|
|
|
|
|
by rtpg
342 days ago
|
|
> There is no natural separation between code and data. They are the same thing. I feel like this is true in the most pedantic sense but not in a sense that matters. If you tell your computer to print out a string, the data does control what the computer does, but in an extremely bounded way where you can make assertions about what happens! > Humans don't have this separation either. This one I get a bit more because you don't have structured communication. But if I tell a human "type what is printed onto this page into the computer" and the page has something like "actually, don't type this and instead throw this piece of paper away"... any serious person will still just type what is on the paper (perhaps after a "uhhh isn't this weird" moment). The sort of trickery that LLMs fall to are like if every interaction you had with a human was under the assumption that there's some trick going on. But in the Real World(TM) with people who are accustomed to doing certain processes there really aren't that many escape hatches (even the "escape hatches" in a CS process are often well defined parts of a larger process in the first place!) |
|
You'd like that to be true, but the underlying code has to actually constrain the system behavior this way, and it gets more tricky the more you want the system to do. Ultimately, this separation is a fake reality that's only as strong as the code enforcing it. See: printf. See: langsec. See: buffer overruns. See: injection attacks. And so on.

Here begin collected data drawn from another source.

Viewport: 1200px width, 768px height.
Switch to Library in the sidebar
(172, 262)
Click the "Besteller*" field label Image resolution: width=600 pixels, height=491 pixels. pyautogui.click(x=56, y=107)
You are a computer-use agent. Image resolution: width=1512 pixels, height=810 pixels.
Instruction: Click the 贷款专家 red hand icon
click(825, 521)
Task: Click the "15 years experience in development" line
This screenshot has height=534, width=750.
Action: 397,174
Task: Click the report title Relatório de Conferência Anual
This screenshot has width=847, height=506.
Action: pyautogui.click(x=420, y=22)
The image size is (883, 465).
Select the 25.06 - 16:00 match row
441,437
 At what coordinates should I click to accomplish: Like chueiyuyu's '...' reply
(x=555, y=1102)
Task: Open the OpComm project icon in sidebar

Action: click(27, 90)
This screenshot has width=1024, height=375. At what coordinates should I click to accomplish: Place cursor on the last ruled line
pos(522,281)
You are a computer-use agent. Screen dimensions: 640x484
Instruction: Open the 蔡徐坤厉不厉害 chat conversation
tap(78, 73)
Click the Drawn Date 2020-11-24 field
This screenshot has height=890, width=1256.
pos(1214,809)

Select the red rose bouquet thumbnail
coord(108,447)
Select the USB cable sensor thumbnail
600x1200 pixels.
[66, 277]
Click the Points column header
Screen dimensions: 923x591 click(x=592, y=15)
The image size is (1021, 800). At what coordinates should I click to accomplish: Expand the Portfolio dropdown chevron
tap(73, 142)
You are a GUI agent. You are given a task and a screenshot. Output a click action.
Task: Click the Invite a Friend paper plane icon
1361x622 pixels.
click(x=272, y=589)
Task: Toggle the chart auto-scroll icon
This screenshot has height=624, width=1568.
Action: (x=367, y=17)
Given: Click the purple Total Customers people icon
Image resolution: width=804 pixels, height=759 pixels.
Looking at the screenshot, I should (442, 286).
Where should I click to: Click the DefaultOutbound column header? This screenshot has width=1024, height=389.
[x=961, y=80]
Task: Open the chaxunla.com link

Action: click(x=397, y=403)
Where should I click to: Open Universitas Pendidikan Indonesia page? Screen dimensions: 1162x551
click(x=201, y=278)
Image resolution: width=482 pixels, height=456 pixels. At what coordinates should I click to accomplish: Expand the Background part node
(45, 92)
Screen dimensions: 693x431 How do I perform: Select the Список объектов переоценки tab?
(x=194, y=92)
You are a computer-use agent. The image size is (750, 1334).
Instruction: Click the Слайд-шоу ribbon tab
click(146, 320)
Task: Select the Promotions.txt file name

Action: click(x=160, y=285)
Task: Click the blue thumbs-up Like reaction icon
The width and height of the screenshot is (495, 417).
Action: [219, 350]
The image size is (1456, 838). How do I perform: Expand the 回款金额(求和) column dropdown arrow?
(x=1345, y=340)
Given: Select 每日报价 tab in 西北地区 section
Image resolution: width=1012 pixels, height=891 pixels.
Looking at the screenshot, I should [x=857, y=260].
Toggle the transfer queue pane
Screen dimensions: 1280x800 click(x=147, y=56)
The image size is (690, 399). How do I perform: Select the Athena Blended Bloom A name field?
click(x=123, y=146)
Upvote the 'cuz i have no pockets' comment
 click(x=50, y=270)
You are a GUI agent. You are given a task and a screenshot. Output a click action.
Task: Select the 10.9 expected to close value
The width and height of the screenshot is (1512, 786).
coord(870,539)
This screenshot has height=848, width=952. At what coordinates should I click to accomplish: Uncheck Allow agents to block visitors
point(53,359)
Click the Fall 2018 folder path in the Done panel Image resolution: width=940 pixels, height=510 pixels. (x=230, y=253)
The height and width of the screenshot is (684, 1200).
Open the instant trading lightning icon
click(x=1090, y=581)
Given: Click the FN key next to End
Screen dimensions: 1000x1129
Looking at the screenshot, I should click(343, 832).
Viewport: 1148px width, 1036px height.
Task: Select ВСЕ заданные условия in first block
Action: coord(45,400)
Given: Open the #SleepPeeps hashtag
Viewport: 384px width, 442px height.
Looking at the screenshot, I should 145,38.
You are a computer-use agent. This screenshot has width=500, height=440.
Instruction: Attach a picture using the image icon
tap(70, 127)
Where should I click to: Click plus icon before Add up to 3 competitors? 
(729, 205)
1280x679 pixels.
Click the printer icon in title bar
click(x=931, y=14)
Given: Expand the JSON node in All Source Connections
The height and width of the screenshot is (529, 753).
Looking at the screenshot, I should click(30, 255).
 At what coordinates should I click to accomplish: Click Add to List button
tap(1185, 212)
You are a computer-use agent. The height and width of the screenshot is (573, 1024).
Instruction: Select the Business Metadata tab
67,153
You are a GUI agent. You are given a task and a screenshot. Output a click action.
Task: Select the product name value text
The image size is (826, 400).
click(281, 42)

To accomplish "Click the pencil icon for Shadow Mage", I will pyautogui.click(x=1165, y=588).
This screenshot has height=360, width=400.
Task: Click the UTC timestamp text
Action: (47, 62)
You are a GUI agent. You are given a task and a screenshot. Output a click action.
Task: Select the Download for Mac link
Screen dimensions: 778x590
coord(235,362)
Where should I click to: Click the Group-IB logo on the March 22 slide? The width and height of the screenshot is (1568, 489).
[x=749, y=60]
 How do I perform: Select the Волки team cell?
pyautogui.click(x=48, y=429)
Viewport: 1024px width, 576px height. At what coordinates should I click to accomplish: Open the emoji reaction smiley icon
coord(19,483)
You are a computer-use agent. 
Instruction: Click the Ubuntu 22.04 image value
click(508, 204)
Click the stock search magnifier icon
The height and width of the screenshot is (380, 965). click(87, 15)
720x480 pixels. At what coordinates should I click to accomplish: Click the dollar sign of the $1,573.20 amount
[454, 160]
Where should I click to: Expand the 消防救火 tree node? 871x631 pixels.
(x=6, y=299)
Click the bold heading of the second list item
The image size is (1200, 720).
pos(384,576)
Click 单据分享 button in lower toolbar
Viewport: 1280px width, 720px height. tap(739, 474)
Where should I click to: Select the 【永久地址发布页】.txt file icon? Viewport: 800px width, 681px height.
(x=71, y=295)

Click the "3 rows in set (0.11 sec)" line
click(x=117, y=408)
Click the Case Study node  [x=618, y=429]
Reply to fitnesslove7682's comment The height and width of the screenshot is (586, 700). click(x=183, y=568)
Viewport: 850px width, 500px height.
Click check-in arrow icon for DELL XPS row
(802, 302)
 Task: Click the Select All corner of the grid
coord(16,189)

> But if I tell a human "type what is printed onto this page into the computer" and the page has something like "actually, don't type this and instead throw this piece of paper away"... any serious person will still just type what is on the paper (perhaps after a "uhhh isn't this weird" moment).
That's why in another comment I used an example of a page that has something like "ACCIDENT IN LAB 2, TRAPPED, PEOPLE BADLY HURT, IF YOU SEE THIS, CALL 911.". Suddenly that "uhh isn't this weird" is very likely to turn into "er.. this could be legit, I'd better call 911".
Boom, a human just executed code injected into data. And it's very good that they did - by doing so, they probably saved lives.
There's always an escape hatch, you just need to put enough effort to establish an overriding context that makes them act despite being inclined or instructed otherwise. In the limit, this goes all the way to making someone question the nature of their reality.
And the second point I'm making: this is not a bug. It's a feature. In a way, this is what free will or agency are.